- _Exercise description_: The answer should be each line of the records that contains the word "tree"; please copy them all.

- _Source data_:
#####

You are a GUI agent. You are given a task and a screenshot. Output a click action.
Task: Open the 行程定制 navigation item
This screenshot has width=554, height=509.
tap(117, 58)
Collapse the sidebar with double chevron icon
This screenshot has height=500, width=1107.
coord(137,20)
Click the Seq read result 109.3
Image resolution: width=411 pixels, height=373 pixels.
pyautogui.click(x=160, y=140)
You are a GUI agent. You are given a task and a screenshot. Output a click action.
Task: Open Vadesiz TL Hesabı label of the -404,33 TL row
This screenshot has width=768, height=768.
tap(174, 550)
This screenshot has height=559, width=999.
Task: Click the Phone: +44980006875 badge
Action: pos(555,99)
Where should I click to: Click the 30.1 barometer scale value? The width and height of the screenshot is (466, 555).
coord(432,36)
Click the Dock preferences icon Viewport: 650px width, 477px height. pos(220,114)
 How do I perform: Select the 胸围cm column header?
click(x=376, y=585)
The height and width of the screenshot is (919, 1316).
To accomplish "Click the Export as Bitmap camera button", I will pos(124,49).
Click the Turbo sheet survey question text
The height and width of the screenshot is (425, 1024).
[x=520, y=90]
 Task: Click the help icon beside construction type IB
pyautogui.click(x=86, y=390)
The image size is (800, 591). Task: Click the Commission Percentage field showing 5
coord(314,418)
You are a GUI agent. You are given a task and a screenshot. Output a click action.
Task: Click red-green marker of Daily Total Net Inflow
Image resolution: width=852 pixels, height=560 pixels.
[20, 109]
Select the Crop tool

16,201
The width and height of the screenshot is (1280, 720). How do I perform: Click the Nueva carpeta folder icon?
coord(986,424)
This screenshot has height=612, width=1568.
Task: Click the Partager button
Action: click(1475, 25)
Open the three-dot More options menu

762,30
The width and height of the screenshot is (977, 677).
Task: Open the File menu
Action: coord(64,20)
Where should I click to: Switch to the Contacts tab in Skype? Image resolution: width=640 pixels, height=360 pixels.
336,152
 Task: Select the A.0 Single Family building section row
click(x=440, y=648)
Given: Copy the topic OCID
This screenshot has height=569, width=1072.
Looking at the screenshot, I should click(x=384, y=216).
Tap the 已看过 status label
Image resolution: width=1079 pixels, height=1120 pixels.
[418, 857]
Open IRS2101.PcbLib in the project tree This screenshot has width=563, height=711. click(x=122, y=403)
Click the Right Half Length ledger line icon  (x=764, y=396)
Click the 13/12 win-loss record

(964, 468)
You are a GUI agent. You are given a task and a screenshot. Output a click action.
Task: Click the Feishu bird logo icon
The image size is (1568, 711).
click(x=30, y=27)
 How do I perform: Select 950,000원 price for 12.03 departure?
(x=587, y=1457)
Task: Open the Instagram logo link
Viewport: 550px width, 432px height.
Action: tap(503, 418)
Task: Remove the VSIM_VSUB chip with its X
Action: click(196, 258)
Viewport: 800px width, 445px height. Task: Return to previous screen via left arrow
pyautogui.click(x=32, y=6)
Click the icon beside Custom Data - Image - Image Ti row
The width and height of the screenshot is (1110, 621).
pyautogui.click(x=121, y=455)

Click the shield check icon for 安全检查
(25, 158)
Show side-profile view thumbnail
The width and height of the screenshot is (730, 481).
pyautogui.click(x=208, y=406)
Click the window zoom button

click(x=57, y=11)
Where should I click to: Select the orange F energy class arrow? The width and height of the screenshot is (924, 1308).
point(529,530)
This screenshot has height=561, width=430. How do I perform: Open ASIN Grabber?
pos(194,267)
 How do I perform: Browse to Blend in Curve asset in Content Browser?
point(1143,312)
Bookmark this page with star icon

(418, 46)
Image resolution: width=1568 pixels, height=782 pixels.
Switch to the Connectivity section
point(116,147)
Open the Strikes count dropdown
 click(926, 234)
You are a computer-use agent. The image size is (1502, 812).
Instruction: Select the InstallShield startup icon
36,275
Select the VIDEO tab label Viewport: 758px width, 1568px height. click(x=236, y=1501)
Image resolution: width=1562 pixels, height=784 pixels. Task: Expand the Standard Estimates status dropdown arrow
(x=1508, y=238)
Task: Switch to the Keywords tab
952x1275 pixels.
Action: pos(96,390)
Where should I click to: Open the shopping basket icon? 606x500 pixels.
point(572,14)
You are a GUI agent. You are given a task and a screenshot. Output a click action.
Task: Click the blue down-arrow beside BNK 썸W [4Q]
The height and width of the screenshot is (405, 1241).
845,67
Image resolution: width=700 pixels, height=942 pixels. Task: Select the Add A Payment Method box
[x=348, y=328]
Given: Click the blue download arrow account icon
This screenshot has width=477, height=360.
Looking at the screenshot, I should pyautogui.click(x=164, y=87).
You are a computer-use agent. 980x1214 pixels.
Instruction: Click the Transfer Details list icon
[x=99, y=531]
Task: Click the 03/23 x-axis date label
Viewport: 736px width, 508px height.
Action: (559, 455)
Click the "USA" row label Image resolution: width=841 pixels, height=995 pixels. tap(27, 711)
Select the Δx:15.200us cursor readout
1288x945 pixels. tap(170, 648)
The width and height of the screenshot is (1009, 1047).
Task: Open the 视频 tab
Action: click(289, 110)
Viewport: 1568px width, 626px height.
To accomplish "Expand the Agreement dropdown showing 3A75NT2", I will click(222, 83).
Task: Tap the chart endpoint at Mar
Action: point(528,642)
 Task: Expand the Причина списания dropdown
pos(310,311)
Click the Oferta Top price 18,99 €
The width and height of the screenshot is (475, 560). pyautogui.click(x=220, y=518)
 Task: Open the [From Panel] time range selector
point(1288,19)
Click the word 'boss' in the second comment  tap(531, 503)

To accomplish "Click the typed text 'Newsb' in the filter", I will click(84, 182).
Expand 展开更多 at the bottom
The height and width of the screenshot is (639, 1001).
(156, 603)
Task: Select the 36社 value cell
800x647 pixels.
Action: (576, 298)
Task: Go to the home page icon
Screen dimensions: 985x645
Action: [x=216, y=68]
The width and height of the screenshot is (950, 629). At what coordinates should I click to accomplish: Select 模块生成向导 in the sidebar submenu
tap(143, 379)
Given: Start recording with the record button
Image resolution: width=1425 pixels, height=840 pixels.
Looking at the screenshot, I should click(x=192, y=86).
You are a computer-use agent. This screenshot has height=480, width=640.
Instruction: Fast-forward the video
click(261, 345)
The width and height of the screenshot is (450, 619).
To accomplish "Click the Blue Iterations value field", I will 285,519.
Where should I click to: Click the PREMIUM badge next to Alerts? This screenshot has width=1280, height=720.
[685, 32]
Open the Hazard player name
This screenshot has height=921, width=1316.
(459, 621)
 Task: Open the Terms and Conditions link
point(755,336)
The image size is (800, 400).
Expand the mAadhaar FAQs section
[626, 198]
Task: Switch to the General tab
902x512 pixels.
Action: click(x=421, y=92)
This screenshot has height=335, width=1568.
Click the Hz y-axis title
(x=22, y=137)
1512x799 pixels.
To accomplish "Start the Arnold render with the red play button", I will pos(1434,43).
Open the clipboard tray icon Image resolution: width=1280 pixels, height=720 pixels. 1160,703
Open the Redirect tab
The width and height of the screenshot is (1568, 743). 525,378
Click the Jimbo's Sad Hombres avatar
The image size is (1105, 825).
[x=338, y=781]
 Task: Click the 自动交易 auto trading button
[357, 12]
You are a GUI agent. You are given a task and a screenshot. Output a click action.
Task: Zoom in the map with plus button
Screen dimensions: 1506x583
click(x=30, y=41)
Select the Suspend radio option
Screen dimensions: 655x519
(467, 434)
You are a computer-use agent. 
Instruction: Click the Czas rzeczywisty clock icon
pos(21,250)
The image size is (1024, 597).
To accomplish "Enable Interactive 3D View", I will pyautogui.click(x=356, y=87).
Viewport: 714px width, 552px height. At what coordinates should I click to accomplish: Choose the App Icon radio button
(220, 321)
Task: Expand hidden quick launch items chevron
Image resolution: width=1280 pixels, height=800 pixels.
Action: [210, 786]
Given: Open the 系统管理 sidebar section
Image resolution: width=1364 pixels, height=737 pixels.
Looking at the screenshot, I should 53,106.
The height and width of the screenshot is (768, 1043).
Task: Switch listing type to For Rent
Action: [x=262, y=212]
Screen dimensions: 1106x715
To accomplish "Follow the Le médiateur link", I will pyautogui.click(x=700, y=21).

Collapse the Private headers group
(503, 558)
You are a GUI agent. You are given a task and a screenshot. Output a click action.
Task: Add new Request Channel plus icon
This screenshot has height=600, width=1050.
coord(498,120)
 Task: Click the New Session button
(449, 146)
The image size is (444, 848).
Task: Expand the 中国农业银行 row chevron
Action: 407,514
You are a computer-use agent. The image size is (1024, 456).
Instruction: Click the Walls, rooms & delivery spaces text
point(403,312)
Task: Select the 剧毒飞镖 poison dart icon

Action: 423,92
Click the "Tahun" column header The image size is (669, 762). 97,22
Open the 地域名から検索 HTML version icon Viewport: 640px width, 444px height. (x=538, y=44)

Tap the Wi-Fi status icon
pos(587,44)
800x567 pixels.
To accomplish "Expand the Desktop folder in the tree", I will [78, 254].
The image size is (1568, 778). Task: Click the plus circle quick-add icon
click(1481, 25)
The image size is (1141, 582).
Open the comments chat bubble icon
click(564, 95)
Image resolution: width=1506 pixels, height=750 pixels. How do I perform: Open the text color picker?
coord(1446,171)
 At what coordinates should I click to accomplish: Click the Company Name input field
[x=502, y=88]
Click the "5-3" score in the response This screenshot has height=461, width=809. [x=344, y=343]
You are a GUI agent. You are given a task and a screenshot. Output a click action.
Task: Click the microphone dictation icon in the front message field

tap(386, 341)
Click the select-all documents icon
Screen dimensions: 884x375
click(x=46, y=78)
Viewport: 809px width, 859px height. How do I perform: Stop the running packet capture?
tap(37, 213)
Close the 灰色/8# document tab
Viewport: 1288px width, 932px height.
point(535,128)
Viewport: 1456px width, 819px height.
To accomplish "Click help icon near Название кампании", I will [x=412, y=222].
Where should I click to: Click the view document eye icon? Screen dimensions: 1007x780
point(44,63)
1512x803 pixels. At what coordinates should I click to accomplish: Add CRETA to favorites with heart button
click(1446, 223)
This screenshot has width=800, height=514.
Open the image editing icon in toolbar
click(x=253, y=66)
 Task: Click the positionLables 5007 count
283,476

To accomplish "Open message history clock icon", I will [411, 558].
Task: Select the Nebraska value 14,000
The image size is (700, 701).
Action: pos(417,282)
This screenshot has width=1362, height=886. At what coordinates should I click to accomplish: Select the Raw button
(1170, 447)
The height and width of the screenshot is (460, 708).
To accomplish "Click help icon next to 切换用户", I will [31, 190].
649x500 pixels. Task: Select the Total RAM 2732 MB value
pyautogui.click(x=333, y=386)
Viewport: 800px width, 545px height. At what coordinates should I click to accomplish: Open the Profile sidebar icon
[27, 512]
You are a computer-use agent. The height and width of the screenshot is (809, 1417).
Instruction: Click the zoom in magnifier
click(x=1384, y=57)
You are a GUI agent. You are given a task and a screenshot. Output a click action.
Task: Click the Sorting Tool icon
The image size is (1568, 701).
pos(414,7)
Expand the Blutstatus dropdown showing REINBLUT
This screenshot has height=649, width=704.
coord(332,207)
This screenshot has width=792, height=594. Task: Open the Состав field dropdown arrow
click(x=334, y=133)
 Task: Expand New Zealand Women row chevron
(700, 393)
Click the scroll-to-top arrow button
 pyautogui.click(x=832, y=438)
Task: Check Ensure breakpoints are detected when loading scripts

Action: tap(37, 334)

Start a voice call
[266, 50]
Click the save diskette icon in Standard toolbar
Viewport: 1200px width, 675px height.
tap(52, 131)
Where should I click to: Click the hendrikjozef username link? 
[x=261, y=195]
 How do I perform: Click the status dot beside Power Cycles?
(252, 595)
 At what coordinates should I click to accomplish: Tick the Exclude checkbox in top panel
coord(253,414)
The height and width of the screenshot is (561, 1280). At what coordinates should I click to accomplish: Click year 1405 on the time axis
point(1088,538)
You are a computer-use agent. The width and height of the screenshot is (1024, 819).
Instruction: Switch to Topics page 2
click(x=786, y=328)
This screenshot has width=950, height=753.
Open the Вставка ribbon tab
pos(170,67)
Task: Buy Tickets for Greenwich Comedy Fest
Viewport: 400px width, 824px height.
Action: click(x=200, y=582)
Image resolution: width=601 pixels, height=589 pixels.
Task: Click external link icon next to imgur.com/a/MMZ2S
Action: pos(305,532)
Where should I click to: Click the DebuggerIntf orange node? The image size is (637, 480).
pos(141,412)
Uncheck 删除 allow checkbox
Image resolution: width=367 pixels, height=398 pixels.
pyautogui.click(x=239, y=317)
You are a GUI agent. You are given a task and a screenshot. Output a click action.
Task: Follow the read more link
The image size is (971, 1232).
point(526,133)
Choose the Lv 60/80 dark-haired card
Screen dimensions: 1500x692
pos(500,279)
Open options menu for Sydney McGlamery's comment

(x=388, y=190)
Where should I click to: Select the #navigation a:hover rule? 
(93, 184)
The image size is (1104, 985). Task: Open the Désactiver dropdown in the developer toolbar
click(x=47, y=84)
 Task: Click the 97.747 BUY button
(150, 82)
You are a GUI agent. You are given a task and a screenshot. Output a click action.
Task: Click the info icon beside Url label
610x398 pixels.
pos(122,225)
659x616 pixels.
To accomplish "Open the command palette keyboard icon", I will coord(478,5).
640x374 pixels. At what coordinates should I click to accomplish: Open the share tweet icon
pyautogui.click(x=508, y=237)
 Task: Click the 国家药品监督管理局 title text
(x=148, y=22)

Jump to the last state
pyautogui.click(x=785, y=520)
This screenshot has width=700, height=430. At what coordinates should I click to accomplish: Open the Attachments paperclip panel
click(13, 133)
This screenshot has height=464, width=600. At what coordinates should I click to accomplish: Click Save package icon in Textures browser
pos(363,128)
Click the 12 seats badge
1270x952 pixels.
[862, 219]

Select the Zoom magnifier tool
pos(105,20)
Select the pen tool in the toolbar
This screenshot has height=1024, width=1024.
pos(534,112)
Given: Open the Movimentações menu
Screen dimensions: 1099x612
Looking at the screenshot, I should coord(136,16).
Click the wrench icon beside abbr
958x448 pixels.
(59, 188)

#####

- _Result of the task_:
Open IRS2101.PcbLib in the project tree This screenshot has width=563, height=711. click(x=122, y=403)
To accomplish "Expand the Desktop folder in the tree", I will [78, 254].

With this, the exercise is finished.